The Family Fang, by Kevin Wilson, is about a family of performance artists. Most of their art centers around the children, Annie and Buster (artistically known as Child A and Child B), but it also involves the parents, Caleb and Camille, who are the real brains behind the operation. Caleb and Camille’s art revolves around disrupting the flow of everyday life and creating chaos. They cause scenes at malls and on planes. The Family Fang is the original flash mob.

The book ping pongs back and forth between different performance pieces and the present time, where Annie and Buster are all grown up, and pretty messed up from their childhood. Normally, I’m a little too OCD to appreciate an asynchronous timeline (not only does the story go back and forth from childhood to adulthood, the childhood scenes are all out of order), but this book handles the changing times seamlessly and effortlessly.
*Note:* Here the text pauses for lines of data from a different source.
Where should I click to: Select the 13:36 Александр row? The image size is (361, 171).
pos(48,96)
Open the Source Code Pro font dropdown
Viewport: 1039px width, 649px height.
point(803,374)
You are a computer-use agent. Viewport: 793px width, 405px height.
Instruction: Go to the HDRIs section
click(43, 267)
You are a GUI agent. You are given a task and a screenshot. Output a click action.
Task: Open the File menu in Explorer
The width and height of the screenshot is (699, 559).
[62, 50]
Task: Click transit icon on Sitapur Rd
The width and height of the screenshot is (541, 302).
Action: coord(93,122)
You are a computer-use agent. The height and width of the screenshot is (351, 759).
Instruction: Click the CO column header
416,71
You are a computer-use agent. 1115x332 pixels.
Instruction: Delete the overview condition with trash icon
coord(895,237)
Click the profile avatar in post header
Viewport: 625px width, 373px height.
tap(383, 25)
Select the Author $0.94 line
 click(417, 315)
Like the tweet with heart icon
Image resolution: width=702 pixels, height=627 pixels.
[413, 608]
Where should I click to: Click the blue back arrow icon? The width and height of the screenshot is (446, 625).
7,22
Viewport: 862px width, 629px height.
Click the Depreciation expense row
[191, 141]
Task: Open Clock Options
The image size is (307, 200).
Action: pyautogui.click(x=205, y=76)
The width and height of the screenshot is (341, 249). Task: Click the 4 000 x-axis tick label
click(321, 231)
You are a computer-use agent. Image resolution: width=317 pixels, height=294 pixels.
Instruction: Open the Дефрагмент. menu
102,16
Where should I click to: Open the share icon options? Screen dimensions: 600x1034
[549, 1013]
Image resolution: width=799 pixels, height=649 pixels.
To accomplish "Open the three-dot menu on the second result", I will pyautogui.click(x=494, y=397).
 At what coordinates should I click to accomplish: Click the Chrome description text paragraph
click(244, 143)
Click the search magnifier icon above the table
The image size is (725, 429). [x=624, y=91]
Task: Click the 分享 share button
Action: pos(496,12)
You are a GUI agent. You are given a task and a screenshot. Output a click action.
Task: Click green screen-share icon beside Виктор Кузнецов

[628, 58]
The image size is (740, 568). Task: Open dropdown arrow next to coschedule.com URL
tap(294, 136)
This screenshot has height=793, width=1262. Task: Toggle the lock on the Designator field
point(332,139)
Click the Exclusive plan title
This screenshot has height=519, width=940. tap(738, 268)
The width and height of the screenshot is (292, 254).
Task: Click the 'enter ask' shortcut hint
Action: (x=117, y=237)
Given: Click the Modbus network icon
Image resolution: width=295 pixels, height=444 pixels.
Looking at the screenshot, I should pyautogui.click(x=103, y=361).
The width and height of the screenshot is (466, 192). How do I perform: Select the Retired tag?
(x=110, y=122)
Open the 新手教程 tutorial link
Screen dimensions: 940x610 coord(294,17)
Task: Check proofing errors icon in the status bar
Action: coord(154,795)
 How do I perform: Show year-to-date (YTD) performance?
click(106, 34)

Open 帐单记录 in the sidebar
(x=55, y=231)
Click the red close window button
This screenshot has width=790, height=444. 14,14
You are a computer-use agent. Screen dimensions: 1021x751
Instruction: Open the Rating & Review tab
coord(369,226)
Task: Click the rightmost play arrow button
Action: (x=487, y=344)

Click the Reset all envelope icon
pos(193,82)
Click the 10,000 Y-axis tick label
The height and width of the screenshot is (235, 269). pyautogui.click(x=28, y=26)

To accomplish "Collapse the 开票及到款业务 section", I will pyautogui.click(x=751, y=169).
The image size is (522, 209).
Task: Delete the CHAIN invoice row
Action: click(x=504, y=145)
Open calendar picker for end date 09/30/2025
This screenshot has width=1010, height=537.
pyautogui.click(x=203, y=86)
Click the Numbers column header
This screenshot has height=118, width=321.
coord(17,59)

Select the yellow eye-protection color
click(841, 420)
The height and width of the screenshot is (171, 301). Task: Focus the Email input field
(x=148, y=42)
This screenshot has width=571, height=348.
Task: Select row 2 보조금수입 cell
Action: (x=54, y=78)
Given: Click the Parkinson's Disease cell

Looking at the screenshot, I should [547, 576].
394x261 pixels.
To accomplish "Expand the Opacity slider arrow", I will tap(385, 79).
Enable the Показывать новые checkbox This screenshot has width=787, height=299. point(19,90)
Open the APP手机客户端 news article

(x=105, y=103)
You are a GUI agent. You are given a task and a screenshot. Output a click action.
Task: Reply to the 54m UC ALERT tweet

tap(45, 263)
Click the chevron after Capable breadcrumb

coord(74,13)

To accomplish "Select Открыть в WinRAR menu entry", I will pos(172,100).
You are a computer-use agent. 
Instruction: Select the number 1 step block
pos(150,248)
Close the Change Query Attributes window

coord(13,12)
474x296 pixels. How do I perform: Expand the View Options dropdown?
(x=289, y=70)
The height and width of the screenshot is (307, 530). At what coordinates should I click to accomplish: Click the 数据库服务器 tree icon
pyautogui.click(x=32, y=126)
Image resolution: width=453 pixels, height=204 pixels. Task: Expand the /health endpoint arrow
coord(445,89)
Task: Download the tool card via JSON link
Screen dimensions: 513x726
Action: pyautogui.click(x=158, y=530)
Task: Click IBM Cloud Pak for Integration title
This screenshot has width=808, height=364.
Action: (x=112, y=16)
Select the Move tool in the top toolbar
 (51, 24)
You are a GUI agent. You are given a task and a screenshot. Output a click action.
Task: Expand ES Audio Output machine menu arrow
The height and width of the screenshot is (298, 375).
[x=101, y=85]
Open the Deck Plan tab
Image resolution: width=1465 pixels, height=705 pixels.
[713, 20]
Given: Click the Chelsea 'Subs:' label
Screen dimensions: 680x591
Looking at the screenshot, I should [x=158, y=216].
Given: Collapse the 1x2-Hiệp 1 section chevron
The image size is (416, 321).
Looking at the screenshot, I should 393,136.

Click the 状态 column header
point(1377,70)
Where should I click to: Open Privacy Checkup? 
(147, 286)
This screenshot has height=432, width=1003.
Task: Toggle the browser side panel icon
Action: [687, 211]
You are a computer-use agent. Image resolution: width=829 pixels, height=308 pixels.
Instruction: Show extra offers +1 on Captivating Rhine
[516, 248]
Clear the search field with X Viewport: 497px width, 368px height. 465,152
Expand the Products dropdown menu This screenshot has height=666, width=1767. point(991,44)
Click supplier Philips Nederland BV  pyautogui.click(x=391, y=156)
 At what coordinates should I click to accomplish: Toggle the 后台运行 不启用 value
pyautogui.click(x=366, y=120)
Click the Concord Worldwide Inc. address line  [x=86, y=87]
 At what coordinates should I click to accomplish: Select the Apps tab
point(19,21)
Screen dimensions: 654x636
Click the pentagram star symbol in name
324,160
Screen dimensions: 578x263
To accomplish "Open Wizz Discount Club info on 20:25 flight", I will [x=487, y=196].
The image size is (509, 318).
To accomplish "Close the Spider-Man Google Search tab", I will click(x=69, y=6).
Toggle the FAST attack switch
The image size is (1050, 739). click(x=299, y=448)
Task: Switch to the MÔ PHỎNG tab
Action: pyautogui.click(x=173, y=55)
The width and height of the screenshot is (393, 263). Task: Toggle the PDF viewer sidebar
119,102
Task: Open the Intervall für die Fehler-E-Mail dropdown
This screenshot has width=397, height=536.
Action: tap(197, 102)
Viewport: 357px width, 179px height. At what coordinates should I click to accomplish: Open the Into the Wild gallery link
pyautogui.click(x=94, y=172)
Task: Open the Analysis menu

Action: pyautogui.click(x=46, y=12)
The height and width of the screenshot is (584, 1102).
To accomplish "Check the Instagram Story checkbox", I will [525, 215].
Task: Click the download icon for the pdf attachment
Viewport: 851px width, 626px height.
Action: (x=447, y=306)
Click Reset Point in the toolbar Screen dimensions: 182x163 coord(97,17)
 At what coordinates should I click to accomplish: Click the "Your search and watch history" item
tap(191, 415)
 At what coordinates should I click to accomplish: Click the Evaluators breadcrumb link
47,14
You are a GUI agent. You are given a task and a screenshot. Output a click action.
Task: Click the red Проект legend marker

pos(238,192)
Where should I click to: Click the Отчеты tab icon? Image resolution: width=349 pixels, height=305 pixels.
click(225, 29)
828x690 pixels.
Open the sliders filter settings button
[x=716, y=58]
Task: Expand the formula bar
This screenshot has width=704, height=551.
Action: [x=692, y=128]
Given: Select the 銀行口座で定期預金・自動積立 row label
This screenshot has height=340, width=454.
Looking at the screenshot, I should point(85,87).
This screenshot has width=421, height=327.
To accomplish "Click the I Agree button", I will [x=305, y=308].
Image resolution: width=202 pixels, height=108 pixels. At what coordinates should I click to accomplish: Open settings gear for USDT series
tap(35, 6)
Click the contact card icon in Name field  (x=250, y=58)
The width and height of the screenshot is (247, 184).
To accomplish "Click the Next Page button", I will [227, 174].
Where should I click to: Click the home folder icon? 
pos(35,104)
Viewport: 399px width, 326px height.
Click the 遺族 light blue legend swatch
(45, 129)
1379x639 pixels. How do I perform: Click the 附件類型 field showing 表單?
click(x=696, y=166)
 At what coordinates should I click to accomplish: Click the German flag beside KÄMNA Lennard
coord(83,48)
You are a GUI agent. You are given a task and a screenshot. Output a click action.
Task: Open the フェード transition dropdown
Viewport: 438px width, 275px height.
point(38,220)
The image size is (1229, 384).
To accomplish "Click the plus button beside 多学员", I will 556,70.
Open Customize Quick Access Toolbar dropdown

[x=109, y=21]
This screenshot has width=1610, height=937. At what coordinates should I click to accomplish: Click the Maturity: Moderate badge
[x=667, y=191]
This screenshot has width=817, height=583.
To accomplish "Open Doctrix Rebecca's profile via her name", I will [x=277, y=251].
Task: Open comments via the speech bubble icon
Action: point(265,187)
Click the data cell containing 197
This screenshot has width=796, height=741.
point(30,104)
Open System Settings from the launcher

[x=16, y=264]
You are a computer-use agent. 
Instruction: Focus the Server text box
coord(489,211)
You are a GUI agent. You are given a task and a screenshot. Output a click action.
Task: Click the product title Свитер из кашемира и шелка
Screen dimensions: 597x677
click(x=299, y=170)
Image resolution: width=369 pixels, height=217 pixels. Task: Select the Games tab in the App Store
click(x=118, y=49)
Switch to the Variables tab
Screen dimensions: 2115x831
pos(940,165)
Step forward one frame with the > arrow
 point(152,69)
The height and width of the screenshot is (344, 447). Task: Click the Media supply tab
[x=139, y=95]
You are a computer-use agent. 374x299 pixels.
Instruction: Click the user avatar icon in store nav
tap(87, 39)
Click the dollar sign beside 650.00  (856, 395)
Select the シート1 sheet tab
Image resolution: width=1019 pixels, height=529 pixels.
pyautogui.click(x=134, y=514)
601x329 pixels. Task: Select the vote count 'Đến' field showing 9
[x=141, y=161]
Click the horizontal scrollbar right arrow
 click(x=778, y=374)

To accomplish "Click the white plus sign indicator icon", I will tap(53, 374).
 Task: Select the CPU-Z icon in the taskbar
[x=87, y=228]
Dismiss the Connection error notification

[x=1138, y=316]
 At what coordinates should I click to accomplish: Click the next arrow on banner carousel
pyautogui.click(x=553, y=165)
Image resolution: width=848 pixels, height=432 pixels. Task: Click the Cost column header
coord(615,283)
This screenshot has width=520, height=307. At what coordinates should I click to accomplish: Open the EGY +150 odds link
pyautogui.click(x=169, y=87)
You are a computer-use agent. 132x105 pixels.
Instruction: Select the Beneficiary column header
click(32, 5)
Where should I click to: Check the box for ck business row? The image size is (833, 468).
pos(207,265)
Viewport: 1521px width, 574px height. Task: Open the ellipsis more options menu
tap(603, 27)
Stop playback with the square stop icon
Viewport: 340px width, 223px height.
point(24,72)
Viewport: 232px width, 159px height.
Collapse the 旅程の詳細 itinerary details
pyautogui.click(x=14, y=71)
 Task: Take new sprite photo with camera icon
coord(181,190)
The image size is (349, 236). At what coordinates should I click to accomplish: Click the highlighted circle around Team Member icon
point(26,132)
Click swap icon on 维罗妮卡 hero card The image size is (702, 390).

I liked the Family Fang, because the characters are quirky but relate-able (maybe this says more about my own personality than it does about the book) and Wilson walks a fine but steady line between wacky hijinks and acknowledging the reality that wacky hijinks have messed Buster and Annie up. It’s the sort of book that you would like if you’re a fan of Wes Anderson movies.

I enjoyed the Family Fang so much, I finished reading and immediately looked up the author, Kevin Wilson, because I wanted to read more of his books. I downloaded his collection of short stories, Tunneling to the Center of the Earth, which is charming but not as well fleshed out as his novel. Character development seems to be one of his major strengths, which works best in a novel where you have the time to really get to know the protagonists.

At any rate, The Family Fang is a lovely little book. If you’re looking for light reading that isn’t too fluffy, I would highly recommend it.

1 comment to Book Report Friday: The Family Fang

  • I’m intrigued and might even order that book in the next few days. (There already are a lot of books on my to-read-shelf, but none of them is the light reading which the Family Fang might provide, and which I’m in dire need for at the moment.